[Data entries]
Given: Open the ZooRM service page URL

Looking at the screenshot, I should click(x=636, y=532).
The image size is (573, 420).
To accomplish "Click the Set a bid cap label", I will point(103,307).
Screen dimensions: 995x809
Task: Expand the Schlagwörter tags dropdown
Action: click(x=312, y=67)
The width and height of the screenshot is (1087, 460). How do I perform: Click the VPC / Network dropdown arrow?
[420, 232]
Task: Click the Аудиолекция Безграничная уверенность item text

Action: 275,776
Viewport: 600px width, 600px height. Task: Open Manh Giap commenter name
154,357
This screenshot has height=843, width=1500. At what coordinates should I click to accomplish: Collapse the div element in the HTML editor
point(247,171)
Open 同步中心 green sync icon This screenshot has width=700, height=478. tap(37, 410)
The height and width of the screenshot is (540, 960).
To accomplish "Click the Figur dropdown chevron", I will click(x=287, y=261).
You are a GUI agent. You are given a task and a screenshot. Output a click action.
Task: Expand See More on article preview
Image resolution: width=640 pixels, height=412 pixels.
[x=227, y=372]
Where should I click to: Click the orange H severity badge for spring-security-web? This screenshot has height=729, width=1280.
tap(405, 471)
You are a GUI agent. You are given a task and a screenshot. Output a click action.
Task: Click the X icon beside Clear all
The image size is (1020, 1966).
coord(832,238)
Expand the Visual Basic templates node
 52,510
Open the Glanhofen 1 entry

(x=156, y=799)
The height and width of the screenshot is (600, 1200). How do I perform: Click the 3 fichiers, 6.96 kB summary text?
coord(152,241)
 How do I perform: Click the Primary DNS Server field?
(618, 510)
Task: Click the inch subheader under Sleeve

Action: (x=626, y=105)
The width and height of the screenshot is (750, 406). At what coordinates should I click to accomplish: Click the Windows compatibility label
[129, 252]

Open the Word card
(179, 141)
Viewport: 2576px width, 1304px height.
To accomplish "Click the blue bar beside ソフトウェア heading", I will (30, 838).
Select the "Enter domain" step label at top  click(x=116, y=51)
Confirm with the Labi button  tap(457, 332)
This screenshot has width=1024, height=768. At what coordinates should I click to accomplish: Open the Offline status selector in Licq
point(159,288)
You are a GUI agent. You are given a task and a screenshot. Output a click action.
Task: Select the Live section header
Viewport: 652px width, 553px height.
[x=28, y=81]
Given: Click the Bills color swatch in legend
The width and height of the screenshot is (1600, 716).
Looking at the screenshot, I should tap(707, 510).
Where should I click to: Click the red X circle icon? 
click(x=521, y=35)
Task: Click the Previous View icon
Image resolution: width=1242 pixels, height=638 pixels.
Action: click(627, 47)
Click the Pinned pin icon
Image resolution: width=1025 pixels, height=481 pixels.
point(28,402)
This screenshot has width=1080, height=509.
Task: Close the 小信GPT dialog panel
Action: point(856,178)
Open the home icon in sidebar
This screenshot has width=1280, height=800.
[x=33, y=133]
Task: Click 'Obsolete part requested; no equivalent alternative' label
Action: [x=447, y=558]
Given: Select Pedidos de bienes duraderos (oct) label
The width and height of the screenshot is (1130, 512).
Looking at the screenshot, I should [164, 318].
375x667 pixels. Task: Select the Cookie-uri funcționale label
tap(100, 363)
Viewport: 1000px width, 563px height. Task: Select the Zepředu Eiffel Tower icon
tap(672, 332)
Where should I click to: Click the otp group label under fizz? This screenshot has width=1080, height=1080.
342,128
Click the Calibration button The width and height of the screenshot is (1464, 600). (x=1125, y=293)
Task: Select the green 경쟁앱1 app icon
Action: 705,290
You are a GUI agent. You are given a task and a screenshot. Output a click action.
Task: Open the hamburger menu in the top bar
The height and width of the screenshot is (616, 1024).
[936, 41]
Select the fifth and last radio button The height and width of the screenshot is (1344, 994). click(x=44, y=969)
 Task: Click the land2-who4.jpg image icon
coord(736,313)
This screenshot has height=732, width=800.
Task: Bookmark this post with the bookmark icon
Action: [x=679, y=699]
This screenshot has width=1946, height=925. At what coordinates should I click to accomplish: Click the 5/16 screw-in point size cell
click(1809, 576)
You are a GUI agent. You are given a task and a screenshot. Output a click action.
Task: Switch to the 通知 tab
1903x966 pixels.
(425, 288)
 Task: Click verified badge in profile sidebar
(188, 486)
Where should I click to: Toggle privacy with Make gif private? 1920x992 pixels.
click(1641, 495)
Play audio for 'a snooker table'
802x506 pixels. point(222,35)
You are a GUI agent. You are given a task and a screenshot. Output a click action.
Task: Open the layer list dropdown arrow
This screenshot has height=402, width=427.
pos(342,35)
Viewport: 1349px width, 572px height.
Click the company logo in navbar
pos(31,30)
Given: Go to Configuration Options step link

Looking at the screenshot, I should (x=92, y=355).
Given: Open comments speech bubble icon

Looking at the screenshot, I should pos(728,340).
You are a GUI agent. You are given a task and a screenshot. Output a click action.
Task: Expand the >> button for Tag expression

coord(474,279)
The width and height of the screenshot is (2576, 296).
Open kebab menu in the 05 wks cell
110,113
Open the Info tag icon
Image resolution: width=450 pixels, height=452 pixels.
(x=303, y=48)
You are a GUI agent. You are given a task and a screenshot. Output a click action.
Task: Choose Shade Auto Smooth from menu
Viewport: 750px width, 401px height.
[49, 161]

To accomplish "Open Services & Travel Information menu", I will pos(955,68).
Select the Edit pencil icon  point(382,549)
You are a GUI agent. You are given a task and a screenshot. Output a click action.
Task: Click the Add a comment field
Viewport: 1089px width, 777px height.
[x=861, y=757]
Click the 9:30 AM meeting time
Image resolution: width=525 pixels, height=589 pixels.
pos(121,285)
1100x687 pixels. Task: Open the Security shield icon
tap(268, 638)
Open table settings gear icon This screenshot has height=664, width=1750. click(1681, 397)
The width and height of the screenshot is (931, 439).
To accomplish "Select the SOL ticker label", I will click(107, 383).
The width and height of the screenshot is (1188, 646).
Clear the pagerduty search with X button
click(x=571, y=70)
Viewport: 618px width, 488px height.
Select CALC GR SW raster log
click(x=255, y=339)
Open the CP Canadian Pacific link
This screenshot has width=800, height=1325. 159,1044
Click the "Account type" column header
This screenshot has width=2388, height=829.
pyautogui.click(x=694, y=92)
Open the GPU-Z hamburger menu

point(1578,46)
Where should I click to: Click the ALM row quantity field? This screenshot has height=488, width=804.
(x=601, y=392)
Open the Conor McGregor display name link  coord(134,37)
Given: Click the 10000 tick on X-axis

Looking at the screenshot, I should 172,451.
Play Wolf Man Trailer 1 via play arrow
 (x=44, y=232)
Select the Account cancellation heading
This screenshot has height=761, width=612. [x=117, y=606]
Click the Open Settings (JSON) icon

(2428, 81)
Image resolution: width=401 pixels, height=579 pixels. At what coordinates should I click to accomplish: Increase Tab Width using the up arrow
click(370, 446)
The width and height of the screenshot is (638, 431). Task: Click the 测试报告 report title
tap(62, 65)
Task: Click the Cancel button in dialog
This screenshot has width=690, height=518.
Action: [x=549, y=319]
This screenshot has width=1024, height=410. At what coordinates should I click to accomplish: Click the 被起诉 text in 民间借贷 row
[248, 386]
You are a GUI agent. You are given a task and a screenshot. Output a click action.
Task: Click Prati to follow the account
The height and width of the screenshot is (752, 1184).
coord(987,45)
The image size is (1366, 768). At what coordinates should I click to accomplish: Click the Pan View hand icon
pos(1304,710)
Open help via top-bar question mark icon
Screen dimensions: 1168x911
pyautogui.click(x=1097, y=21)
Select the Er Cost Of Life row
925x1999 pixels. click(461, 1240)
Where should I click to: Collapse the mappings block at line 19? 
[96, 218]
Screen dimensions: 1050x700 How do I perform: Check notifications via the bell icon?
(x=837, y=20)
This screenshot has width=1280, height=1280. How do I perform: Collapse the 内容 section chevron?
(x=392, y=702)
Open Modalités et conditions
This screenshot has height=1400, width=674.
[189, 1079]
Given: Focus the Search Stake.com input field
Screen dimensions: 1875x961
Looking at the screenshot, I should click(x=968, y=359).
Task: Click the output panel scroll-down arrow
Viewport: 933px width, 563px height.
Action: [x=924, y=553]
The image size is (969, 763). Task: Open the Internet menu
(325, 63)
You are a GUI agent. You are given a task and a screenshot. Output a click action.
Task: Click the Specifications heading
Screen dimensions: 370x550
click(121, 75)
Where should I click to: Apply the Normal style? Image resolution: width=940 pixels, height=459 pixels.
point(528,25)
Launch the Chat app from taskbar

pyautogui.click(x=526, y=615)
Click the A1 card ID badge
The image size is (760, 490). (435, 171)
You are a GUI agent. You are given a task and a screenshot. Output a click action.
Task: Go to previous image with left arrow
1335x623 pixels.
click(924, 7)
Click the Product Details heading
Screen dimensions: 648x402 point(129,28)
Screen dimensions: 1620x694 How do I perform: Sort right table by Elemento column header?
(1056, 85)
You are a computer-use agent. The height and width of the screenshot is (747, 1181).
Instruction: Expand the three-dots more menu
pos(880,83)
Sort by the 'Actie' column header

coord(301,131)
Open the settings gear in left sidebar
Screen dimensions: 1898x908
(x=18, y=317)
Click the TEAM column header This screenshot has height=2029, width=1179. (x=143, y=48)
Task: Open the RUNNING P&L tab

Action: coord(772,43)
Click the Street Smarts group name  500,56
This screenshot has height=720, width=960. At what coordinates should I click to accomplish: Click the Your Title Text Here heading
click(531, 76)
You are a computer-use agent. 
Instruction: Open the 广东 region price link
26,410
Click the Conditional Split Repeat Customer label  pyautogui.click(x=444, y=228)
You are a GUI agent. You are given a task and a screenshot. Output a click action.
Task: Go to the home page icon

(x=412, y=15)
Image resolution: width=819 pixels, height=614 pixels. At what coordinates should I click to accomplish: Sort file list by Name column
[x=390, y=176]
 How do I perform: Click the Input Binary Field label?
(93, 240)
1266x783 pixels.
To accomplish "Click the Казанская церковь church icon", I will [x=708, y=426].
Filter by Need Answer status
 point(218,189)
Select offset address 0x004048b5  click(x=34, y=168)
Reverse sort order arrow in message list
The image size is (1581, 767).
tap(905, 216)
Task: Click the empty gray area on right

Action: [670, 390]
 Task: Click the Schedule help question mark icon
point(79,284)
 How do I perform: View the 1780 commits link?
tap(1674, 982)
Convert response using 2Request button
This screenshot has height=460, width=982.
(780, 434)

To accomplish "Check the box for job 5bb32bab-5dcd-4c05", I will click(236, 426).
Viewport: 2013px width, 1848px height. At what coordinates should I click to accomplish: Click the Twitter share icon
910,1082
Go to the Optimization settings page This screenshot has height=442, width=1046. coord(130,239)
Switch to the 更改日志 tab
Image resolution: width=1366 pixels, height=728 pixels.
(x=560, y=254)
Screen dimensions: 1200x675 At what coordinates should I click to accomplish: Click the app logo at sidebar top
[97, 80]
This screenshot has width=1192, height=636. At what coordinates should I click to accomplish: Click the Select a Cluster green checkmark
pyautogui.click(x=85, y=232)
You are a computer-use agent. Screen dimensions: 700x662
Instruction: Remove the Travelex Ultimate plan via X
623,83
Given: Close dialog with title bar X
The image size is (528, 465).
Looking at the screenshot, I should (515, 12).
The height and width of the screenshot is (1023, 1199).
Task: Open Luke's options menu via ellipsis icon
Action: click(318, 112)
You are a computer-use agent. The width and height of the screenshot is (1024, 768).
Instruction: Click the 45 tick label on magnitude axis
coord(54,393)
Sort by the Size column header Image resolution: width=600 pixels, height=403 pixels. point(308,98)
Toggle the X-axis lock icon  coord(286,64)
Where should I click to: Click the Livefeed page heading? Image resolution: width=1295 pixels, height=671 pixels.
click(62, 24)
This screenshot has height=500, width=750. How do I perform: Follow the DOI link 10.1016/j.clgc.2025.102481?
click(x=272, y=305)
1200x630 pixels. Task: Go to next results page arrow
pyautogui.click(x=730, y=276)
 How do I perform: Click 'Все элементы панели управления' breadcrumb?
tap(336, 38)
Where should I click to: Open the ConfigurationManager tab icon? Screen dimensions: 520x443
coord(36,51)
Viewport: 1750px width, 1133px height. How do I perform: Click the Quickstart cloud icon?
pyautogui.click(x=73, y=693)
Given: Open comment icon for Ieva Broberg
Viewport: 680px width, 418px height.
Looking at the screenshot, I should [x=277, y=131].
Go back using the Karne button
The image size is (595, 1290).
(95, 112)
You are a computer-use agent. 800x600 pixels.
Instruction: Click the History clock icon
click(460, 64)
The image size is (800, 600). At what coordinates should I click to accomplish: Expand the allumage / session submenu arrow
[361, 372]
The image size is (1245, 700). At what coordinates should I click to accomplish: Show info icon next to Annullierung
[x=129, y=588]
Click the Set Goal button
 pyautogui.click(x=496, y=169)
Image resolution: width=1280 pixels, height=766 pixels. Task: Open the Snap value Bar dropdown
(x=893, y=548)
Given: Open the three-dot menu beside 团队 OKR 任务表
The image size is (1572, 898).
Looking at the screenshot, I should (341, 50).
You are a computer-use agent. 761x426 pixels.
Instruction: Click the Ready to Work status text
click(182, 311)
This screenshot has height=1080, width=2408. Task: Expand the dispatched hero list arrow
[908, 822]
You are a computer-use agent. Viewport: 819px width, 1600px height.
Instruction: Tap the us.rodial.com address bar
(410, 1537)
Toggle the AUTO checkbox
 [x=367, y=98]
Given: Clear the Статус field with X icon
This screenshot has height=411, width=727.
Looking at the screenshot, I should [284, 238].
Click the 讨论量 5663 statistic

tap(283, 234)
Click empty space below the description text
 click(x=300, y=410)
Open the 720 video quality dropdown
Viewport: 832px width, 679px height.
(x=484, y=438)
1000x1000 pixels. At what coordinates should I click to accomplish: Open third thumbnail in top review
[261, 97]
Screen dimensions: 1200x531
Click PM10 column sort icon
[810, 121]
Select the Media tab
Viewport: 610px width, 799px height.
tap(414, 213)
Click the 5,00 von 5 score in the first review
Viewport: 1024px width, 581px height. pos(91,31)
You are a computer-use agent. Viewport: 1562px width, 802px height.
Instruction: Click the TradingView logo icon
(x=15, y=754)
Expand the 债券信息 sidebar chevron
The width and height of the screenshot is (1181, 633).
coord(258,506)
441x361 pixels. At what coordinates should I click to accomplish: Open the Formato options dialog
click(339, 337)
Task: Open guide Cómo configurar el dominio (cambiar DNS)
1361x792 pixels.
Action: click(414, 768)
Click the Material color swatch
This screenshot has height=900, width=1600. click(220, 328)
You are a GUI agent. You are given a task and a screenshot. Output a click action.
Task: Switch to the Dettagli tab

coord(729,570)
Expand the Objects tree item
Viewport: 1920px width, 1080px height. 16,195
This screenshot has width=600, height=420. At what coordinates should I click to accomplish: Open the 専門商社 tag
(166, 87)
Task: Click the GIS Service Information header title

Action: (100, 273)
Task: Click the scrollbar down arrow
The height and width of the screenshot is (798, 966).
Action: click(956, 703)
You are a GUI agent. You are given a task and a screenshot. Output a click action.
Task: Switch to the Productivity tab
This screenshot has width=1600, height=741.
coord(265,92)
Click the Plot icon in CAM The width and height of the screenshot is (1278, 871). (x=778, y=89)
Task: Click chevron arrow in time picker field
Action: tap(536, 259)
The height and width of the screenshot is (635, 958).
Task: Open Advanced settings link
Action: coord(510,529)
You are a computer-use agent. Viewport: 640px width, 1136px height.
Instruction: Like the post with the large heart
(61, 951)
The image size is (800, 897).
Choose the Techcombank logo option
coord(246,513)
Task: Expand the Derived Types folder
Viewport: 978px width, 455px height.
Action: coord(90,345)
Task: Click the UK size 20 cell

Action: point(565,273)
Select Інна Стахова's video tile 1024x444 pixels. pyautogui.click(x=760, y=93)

# Task requirements
Every line from the one containing "Choose the Techcombank logo option" through the last line of the entries above must be output exactly. Leave the rest out.

# Worked solution
Choose the Techcombank logo option
coord(246,513)
Task: Expand the Derived Types folder
Viewport: 978px width, 455px height.
Action: coord(90,345)
Task: Click the UK size 20 cell

Action: point(565,273)
Select Інна Стахова's video tile 1024x444 pixels. pyautogui.click(x=760, y=93)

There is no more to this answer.